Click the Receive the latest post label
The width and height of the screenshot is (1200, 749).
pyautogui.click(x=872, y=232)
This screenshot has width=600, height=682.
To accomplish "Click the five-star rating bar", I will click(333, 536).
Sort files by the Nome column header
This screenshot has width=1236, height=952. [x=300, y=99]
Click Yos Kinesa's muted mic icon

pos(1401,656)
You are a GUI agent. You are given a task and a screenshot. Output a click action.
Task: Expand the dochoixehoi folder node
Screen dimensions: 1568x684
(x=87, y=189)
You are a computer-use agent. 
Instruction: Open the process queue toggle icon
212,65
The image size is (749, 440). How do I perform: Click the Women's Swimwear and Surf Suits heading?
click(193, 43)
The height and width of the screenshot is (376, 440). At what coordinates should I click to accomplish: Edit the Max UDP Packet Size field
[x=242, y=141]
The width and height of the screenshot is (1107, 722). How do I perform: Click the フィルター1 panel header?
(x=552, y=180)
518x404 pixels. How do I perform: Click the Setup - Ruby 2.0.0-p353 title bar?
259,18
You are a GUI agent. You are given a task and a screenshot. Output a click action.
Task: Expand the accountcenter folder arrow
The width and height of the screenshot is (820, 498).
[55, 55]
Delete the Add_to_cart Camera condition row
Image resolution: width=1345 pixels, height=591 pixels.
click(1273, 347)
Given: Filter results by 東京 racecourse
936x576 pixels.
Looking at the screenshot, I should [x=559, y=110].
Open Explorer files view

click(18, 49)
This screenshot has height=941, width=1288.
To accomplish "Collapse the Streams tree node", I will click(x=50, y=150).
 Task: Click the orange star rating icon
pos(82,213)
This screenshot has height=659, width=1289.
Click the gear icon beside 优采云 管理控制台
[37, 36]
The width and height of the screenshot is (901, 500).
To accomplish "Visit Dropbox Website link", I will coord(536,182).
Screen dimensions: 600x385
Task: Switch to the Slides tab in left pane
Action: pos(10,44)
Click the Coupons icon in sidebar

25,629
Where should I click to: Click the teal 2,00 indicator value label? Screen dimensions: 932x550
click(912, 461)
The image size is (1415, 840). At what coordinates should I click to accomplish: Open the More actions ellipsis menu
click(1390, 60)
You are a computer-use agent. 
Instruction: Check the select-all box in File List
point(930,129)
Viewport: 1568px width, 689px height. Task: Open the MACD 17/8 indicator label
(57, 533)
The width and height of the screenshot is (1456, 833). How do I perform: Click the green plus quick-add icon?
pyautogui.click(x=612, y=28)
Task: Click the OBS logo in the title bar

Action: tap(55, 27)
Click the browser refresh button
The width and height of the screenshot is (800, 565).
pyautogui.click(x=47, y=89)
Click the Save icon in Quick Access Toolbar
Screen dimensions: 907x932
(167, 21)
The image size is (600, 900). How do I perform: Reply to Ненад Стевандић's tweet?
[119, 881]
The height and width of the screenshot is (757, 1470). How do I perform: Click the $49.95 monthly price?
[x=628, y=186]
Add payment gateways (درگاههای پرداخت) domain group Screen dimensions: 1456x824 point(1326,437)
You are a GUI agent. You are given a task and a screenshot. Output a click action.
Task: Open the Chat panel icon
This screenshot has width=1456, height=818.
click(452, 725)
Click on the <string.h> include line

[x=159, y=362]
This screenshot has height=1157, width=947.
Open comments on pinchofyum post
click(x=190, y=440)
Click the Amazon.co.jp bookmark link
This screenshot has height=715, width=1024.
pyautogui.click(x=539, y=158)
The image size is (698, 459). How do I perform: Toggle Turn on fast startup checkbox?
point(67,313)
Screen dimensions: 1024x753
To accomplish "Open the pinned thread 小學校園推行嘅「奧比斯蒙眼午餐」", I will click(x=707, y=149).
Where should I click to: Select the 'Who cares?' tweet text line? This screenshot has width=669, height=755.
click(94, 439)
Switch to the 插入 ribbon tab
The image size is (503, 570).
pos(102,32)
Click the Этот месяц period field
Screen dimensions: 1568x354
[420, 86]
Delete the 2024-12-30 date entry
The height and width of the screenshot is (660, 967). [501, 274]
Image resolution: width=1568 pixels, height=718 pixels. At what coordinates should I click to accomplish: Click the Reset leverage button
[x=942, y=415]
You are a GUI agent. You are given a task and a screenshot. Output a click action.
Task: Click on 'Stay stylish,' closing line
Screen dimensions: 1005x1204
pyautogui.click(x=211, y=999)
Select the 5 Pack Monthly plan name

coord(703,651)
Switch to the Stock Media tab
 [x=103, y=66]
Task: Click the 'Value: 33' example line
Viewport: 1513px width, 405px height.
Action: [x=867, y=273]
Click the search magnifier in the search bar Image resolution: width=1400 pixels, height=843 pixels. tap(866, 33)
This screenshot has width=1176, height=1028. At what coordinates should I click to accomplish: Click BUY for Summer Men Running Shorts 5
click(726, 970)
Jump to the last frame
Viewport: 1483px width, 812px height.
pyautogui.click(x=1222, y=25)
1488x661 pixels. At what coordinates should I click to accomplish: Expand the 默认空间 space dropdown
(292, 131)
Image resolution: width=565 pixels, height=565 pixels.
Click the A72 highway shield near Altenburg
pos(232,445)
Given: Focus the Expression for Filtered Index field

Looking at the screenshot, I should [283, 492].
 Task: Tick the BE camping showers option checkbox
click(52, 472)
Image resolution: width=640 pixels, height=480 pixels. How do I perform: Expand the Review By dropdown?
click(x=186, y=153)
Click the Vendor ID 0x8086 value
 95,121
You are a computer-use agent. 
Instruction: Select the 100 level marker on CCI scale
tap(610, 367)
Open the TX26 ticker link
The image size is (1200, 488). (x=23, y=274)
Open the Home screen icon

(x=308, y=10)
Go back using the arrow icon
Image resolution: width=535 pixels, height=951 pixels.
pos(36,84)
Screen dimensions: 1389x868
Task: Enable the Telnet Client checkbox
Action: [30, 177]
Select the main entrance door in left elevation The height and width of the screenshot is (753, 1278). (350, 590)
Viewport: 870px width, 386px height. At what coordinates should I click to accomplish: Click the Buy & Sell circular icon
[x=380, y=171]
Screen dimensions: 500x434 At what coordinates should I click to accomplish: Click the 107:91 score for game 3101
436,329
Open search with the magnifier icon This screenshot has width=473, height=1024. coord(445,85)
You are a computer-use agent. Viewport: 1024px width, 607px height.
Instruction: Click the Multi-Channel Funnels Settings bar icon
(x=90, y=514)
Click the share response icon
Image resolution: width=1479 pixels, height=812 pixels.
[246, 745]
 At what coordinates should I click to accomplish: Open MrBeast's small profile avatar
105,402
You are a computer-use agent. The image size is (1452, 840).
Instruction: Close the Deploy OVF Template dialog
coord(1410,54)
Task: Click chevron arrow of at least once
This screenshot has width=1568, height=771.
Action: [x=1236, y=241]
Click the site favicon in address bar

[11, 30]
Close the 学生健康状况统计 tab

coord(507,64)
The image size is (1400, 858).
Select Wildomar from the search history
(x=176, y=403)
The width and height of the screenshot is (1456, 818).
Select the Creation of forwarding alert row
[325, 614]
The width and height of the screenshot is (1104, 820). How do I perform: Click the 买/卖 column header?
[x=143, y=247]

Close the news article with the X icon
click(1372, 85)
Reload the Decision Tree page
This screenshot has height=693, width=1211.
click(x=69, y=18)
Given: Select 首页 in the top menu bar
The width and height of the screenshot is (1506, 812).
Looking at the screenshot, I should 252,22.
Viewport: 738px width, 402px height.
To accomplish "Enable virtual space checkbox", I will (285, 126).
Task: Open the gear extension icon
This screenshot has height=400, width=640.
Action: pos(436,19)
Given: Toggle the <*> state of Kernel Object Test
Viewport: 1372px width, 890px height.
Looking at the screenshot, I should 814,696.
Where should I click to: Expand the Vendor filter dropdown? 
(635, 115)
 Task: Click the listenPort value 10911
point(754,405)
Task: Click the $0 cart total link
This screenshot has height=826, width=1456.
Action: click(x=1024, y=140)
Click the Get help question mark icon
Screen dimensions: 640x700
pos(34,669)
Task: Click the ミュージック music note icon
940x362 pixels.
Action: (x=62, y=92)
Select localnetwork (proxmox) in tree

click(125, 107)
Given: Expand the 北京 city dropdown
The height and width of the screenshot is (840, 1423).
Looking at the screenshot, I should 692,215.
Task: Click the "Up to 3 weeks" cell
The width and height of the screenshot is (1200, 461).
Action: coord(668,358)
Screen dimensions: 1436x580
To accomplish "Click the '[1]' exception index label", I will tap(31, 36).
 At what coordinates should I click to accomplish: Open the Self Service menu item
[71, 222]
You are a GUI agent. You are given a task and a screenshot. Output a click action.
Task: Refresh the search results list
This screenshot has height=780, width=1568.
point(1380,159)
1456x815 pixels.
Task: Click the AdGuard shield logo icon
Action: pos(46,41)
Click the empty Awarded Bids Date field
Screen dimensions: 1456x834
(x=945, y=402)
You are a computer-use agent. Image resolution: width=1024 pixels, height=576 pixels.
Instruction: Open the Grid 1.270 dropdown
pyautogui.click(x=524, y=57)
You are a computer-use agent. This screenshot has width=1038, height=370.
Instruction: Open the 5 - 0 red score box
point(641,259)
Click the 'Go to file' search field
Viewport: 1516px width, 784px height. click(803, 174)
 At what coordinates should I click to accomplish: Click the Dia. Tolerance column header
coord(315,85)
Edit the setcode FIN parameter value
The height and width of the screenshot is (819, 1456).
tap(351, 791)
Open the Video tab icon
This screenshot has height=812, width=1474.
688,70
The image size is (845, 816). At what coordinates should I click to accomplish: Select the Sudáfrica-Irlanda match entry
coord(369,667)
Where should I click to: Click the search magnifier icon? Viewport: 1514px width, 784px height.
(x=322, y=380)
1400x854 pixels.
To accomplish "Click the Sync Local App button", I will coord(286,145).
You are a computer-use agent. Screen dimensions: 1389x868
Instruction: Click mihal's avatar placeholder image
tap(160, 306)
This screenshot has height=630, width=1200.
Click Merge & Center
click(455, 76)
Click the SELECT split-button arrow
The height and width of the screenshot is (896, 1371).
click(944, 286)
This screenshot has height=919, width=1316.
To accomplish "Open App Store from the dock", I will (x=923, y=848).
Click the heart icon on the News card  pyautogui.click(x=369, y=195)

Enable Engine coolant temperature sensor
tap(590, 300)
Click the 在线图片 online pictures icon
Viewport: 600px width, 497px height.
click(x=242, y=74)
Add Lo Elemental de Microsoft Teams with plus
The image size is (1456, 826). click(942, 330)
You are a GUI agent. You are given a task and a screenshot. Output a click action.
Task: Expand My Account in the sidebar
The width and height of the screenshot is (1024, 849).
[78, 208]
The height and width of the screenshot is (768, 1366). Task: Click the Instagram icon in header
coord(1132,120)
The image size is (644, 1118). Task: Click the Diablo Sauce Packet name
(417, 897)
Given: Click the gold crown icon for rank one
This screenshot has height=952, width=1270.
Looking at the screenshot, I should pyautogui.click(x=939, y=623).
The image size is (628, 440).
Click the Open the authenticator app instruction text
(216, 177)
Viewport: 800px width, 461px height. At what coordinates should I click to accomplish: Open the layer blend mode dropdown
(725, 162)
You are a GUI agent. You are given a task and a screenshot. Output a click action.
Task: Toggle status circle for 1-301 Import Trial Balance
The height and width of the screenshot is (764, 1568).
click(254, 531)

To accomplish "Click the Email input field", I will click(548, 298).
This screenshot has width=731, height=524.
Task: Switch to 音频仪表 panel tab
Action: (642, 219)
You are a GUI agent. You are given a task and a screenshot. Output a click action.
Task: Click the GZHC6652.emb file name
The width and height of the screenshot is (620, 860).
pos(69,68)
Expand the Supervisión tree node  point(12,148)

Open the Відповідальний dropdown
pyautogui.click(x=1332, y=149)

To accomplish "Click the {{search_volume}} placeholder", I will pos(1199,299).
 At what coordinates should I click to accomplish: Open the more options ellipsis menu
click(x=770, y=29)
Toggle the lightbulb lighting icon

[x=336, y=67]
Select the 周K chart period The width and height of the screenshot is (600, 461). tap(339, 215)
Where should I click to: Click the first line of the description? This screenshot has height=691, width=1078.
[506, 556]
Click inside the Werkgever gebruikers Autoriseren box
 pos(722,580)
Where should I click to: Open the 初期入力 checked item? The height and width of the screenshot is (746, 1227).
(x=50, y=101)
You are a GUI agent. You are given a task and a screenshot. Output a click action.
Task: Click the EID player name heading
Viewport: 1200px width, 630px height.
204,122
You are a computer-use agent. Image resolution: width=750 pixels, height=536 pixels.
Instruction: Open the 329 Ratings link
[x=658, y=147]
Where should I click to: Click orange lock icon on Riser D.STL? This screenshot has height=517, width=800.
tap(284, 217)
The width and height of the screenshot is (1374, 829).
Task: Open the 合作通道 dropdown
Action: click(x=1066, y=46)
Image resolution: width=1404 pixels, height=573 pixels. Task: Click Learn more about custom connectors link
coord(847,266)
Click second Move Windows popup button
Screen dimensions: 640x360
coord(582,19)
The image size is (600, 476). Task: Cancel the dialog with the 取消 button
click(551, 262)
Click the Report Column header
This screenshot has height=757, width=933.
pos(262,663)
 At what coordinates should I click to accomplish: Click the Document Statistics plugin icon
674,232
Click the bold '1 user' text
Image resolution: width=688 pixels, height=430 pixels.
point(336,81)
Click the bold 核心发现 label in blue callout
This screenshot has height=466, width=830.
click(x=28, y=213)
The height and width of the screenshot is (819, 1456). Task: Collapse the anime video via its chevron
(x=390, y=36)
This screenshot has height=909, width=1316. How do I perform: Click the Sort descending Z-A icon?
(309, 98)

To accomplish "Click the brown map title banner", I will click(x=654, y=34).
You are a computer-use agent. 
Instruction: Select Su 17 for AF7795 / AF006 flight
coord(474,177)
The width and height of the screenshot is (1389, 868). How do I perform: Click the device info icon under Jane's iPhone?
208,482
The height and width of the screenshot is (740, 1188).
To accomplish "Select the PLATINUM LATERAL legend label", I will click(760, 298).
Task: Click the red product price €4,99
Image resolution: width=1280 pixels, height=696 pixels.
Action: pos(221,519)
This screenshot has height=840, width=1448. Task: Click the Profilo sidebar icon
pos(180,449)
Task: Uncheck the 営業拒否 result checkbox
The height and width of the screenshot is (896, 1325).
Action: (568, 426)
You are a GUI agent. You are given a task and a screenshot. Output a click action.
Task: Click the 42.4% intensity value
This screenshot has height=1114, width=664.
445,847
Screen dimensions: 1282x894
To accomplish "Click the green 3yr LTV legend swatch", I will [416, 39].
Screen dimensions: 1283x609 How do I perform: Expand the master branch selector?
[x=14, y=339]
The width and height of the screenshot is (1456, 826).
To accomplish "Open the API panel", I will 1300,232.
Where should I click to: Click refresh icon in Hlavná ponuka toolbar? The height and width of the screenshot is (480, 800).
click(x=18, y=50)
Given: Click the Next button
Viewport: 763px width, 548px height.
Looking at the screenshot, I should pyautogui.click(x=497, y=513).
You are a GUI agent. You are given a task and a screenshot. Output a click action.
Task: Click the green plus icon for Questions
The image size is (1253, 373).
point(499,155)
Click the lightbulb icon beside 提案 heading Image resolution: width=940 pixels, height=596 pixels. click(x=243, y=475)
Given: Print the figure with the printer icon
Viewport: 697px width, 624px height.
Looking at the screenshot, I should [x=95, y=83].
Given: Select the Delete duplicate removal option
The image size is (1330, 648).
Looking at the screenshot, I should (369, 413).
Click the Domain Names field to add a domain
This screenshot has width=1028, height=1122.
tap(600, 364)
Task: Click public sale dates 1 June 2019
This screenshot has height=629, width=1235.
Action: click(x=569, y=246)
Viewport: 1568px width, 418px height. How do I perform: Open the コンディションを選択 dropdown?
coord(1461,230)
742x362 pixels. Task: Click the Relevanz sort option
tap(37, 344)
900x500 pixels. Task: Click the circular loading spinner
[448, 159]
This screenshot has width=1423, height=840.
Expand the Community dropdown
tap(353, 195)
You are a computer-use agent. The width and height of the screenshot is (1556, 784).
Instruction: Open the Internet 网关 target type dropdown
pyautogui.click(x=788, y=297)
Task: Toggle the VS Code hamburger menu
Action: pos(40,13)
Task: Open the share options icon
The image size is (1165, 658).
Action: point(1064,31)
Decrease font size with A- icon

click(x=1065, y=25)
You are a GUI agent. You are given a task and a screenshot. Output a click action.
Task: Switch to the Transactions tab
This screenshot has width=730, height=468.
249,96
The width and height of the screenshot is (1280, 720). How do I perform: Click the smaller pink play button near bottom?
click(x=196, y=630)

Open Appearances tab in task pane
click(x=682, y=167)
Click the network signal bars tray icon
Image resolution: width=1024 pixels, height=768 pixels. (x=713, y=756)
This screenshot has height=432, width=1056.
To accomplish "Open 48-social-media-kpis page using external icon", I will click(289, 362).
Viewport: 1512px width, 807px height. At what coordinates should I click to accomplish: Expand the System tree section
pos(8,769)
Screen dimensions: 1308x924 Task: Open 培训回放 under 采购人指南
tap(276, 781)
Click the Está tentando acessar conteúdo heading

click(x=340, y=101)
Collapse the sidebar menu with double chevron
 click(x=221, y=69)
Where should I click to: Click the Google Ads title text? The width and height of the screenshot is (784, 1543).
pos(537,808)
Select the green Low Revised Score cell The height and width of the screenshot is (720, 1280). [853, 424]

| Task requirements |
Copy out every line of the records above that contains the string "Packet". Match case exactly.

| Written response |
The height and width of the screenshot is (376, 440). At what coordinates should I click to accomplish: Edit the Max UDP Packet Size field
The image size is (644, 1118). Task: Click the Diablo Sauce Packet name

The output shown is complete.